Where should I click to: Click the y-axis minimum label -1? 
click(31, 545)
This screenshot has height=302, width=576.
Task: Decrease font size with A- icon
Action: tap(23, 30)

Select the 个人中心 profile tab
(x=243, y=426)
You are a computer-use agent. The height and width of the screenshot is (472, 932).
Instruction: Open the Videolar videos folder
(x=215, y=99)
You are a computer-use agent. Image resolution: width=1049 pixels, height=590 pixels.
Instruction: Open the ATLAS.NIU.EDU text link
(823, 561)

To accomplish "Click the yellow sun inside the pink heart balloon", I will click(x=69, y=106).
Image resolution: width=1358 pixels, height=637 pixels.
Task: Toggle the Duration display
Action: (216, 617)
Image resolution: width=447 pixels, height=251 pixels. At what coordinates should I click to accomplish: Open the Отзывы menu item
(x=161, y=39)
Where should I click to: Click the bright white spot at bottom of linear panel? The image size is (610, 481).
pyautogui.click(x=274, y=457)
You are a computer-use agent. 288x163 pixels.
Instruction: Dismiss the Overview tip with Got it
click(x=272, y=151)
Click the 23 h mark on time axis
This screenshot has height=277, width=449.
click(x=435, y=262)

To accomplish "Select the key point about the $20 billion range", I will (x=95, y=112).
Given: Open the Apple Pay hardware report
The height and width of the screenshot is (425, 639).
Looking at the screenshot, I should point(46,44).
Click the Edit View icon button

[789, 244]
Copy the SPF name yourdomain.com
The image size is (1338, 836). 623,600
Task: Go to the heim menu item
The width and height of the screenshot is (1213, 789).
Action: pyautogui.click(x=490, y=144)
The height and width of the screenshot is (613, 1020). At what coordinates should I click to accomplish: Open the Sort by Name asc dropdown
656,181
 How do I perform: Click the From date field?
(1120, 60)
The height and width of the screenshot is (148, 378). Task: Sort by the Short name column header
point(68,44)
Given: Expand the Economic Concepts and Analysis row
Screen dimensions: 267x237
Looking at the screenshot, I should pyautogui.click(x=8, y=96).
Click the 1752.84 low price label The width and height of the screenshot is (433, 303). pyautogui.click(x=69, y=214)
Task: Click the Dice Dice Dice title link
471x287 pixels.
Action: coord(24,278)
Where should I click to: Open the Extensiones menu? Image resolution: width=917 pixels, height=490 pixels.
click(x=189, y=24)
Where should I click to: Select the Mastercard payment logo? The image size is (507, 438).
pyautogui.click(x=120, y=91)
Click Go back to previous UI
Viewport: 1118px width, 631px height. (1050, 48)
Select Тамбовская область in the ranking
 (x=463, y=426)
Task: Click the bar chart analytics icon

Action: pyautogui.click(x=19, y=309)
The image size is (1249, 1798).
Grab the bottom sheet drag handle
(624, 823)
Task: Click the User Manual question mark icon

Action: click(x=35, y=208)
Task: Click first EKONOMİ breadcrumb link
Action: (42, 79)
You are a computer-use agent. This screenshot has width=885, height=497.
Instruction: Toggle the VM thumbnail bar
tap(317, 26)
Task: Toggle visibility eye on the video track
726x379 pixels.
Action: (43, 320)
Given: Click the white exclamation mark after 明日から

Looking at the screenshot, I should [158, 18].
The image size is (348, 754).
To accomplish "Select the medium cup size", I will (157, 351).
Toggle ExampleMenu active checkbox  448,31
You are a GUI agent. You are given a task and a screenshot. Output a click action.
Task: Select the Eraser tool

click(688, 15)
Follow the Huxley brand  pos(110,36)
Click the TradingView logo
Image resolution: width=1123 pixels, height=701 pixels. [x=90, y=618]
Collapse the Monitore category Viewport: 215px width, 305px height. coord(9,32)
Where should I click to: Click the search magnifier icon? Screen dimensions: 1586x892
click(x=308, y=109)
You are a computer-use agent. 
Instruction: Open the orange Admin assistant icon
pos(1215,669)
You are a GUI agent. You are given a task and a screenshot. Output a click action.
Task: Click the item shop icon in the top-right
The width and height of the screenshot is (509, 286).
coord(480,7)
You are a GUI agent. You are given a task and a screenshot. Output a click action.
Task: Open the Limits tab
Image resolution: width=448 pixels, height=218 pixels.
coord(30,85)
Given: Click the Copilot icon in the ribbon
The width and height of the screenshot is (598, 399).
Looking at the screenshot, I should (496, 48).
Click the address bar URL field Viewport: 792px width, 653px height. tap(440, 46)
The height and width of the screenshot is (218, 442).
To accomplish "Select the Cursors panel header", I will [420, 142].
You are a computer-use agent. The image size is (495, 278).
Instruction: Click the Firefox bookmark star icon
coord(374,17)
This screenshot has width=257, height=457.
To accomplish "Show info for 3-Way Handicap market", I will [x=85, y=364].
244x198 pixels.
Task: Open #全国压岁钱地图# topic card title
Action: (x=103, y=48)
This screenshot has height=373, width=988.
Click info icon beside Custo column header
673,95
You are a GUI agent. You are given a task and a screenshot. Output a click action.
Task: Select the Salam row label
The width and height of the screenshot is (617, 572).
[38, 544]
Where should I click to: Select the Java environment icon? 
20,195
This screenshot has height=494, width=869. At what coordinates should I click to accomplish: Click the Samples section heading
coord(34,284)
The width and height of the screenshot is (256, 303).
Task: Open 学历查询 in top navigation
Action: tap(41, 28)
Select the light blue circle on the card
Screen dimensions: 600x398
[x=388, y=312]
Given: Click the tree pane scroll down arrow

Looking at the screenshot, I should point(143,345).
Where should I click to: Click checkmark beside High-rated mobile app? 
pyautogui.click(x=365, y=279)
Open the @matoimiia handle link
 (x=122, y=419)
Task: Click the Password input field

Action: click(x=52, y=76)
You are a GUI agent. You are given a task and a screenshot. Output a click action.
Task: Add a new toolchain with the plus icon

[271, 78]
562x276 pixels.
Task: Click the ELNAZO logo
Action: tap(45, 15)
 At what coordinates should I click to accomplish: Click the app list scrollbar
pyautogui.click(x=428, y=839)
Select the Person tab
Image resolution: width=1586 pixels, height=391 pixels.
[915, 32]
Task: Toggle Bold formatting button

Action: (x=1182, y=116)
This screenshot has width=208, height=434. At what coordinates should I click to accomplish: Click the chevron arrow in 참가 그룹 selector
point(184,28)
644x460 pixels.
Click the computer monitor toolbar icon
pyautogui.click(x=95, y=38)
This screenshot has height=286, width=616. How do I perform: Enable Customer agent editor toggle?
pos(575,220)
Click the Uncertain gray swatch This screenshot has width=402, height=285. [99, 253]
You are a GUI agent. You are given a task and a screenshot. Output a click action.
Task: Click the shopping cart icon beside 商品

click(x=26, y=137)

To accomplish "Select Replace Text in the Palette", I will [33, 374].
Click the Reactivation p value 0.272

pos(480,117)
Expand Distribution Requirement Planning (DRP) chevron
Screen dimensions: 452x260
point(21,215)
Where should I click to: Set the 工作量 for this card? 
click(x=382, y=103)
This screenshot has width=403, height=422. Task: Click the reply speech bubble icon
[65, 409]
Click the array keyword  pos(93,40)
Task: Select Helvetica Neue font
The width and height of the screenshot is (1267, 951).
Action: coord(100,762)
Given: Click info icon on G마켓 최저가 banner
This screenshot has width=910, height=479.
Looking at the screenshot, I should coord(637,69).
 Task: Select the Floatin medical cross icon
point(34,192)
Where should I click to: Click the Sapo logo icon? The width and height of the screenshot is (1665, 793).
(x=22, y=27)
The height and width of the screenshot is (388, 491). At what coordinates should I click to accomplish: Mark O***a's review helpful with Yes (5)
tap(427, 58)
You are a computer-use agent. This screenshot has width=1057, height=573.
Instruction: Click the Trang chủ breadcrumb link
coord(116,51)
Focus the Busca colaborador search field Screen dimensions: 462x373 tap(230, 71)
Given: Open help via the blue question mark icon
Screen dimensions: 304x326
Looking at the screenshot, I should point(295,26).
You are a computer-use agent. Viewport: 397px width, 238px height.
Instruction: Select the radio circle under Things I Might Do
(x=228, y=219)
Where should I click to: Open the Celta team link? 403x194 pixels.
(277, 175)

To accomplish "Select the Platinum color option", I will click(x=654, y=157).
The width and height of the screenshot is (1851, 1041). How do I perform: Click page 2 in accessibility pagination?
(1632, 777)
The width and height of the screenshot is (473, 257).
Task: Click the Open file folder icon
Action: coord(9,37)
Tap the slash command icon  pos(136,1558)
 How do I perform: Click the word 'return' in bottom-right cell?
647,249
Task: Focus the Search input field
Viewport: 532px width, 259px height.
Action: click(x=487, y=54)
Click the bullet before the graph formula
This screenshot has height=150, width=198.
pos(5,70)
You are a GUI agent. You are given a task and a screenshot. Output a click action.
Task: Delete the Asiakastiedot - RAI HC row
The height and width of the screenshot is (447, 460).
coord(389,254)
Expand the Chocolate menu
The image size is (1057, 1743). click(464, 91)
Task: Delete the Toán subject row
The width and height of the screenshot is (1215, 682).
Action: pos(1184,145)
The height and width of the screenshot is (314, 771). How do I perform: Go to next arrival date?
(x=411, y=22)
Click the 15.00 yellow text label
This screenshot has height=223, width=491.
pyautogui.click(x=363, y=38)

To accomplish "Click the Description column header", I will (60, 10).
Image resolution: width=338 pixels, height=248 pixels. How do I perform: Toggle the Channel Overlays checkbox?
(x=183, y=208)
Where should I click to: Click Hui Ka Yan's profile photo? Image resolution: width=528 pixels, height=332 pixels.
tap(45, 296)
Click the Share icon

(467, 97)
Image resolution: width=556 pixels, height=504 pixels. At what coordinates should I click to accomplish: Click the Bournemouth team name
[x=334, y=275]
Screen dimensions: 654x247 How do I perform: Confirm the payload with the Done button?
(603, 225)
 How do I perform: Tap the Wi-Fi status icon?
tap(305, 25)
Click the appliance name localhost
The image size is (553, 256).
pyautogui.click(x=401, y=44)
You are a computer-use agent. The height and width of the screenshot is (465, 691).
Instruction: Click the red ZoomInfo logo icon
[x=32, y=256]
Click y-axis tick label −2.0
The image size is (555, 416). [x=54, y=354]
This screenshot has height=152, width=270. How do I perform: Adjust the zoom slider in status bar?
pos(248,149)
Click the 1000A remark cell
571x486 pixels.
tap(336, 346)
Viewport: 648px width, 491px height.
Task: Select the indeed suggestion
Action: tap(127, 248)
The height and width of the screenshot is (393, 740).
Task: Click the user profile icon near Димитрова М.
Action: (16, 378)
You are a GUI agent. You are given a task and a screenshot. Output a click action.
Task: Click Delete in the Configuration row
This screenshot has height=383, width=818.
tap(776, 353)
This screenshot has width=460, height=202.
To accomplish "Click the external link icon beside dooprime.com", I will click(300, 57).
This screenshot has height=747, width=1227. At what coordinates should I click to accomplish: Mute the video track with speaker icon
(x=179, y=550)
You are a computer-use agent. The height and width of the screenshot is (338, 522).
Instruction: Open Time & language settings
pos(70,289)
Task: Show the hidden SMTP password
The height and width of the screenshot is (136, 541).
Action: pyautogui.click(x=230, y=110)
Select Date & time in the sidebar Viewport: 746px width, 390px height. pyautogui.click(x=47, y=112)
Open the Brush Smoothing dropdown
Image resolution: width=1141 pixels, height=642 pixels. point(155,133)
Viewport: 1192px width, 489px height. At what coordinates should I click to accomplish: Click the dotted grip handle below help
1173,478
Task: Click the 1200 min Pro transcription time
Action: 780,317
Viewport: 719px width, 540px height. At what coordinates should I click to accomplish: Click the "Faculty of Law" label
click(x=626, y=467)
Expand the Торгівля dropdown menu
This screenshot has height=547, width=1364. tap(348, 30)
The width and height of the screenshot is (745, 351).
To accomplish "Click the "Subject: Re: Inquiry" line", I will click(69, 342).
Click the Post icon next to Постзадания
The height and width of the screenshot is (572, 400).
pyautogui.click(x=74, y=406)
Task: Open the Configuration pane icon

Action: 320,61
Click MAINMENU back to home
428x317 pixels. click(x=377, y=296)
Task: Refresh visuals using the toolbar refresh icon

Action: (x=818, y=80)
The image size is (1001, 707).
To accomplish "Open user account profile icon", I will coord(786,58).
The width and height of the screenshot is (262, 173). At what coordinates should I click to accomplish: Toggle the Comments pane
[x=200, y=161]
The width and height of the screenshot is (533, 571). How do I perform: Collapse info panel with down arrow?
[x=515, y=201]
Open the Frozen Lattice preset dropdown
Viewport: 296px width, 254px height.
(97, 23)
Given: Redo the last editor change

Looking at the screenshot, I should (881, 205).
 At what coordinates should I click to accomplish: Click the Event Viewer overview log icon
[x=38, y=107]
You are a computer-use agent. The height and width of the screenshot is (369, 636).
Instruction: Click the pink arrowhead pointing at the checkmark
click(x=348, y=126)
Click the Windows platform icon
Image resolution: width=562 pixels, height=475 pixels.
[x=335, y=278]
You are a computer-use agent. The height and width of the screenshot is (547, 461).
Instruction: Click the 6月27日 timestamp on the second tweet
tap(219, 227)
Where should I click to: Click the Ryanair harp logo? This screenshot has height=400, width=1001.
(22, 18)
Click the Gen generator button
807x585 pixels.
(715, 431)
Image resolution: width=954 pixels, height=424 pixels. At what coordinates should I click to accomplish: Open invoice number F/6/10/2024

■ ■ ■ ■ ■

## Stated task
Render the rows above, from the line containing "You are a computer-use agent. 288x163 pixels." through the line containing "click(x=435, y=262)", as a JSON list of strings with one string per line and blank lines left out.

## Output below
[
  "You are a computer-use agent. 288x163 pixels.",
  "Instruction: Dismiss the Overview tip with Got it",
  "click(x=272, y=151)",
  "Click the 23 h mark on time axis",
  "This screenshot has height=277, width=449.",
  "click(x=435, y=262)"
]